Radverkehr
Neue Verkehrsorganisation am Promenadenring
Für den Leipziger Promenadenring werden derzeit teilweise Änderungen der Verkehrsorganisation vorbereitet. Anlass ist die bevorstehende Entfernung der Verkehrszeichen, die eine Mindestgeschwindigkeit von 40 km/h vorschreiben. Sie müssen aufgrund einer Änderung der Verwaltungsvorschrift zur Straßenverkehrsordnung vom 1. September 2009 abgebaut werden, sobald die Verwaltung turnusmäßig oder auf Antrag die Beschilderung überprüft. Nach Diskussion der aus dieser Veränderung resultierenden neuen Verkehrsregelung in den Ausschüssen der Ratsversammlung hat die Verwaltung nun am 30. November in der Tagung des Fachausschusses „Stadtentwicklung und Bau“ einen Vorschlag präsentiert, der zeitnah umgesetzt werden soll.
Hauptsächlich betroffen durch Änderungen sind die Radfahrer. Mit Aufhebung der Mindestgeschwindigkeit wäre es für sie nach Gesetzeslage möglich, den Ring zu benutzen. In der Öffentlichkeit und in den Fraktionen ist diese Frage intensiv diskutiert worden. Die Verwaltung hat die Polizeidirektion Leipzig, den ADFC und den ADAC um Stellungnahmen gebeten und diese ausgewertet. Daraus ergab sich, dass mehrheitlich eine Verschlechterung der Verkehrssicherheit durch die Zulassung von Radverkehr auf dem Promenadenring befürchtet wird. Oberstes Ziel der Neuregelung muss es sein, die Verkehrssicherheit unter angemessener Berücksichtigung aller Verkehrsteilnehmer zu gewährleisten und für den Radverkehr attraktive Bedingungen zu schaffen. In einem überschaubaren Zeitraum scheint es nicht wahrscheinlich, dass die Verkehrsverhältnisse ein Radfahren auf dem Ring ermöglichen.
Kernstück der von der Verwaltung vorgelegten Planungen ist die schrittweise Schaffung eines inneren Fahrradrings, der die inneren Ringstraßen umfasst und unabhängig vom Promenadenring dem Radverkehr zur und um die Innenstadt großzügige Bedingungen bietet. Die Details zur Einrichtung einer Fahrradstraße werden im Weiteren erarbeitet.

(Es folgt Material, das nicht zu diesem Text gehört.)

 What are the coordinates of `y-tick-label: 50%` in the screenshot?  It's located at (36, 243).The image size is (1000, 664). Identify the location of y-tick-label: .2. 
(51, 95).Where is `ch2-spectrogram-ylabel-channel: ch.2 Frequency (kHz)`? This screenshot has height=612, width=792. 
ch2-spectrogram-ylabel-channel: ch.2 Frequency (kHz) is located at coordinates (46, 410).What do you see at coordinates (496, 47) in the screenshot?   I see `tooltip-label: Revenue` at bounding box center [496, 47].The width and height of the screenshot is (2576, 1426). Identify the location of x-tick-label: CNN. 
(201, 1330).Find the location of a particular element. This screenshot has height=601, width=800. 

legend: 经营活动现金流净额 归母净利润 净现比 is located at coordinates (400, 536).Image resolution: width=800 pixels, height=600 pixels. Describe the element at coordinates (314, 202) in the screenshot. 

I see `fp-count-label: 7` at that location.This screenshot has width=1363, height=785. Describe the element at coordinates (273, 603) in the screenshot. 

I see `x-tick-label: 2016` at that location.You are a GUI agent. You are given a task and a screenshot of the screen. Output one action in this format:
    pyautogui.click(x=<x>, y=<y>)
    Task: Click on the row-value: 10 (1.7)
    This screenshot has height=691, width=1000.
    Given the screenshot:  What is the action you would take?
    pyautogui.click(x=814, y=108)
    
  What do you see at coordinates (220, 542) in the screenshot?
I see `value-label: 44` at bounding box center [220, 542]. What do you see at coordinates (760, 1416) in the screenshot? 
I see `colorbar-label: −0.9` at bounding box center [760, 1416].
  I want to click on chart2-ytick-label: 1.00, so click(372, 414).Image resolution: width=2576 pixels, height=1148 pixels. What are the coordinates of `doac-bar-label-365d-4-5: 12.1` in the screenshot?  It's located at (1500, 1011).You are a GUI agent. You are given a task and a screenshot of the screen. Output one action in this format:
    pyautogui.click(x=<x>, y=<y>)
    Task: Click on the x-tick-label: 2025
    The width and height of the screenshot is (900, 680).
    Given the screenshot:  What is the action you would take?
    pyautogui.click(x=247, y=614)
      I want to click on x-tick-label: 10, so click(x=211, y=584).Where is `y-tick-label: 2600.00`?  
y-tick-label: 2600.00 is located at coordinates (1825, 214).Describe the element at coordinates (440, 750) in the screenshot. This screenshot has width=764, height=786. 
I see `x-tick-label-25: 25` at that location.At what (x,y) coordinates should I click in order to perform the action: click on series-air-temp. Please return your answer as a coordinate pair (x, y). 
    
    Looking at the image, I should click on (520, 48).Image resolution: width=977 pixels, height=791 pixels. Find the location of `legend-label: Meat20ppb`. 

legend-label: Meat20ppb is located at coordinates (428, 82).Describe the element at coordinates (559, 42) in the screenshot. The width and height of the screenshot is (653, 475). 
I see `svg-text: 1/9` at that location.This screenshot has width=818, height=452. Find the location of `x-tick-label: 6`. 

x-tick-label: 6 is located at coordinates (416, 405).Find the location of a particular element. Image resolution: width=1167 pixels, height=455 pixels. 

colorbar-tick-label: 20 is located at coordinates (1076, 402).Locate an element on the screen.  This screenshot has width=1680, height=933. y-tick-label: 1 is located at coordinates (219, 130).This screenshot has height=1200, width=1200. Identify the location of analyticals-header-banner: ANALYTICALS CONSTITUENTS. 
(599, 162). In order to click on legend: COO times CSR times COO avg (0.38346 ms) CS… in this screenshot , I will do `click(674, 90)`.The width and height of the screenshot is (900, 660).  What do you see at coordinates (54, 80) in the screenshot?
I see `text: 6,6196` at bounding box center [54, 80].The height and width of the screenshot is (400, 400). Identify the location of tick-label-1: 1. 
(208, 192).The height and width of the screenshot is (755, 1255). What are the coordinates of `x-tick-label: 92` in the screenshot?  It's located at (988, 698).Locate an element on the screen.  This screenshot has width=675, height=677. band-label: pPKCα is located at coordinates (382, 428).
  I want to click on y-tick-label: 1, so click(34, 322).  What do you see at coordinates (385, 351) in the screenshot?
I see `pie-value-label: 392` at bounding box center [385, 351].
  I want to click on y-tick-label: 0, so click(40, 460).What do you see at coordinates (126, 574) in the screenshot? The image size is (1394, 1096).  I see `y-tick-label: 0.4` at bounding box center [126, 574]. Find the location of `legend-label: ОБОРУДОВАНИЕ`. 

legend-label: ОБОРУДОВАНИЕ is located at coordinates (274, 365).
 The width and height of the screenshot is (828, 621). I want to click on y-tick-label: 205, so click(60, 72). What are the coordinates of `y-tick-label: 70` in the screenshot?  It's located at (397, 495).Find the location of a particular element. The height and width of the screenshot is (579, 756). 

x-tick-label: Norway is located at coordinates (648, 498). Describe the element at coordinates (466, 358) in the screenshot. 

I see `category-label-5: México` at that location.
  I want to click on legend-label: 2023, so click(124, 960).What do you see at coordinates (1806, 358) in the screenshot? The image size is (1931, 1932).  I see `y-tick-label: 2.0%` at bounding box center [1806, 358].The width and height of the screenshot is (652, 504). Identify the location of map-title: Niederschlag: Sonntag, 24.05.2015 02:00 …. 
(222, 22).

Zu den Prüfungsergebnissen:
Hinter diesem Vorschlag steht eine umfangreiche Prüfung der Möglichkeiten auf dem Ring durch das Verkehrs- und Tiefbauamt aufgrund der einschlägigen Richtlinie, der Empfehlungen für Radverkehrsanlagen (ERA). Zur Beurteilung der geeigneten Führungsform für Radfahrer teilen die ERA Straßenabschnitte in so genannte Belastungsbereiche von I bis IV (niedrig bis hoch belastet) ein. Kriterien dafür sind die Verkehrsbelegungen in der Spitzenstunde, die zulässige Höchstgeschwindigkeit und die Fahrstreifenanzahl.
Die Prüfung ergab, dass nahezu alle Abschnitte des Innenstadtrings dem höchsten Belastungsbereich (IV) zuzuordnen sind. Lediglich der Abschnitt zwischen Augustusplatz und Willy-Brandt-Platz in beiden Richtungen gehört zum Belastungsbereich III. Im Belastungsbereich IV ist laut ERA die Führung des Radverkehrs im so genannten Mischverkehr auf der Fahrbahn unverträglich – erforderlich sind benutzungspflichtige Radverkehrsanlagen (Radfahrstreifen bzw. Radwege). In Abschnitten des Belastungsbereiches III sollen bei günstigen Verhältnissen auch Schutzstreifen in Kombination mit „Fußweg/ Fahrrad frei“ geprüft werden, wenn keine benutzungspflichtigen Radverkehrsanlagen geschaffen werden können.
Für die Ring-Abschnitte des Belastungsbereiches IV sind größtenteils bereits benutzungspflichtige Radwege vorhanden. Hier besteht vorerst kein neuer Regelungsbedarf.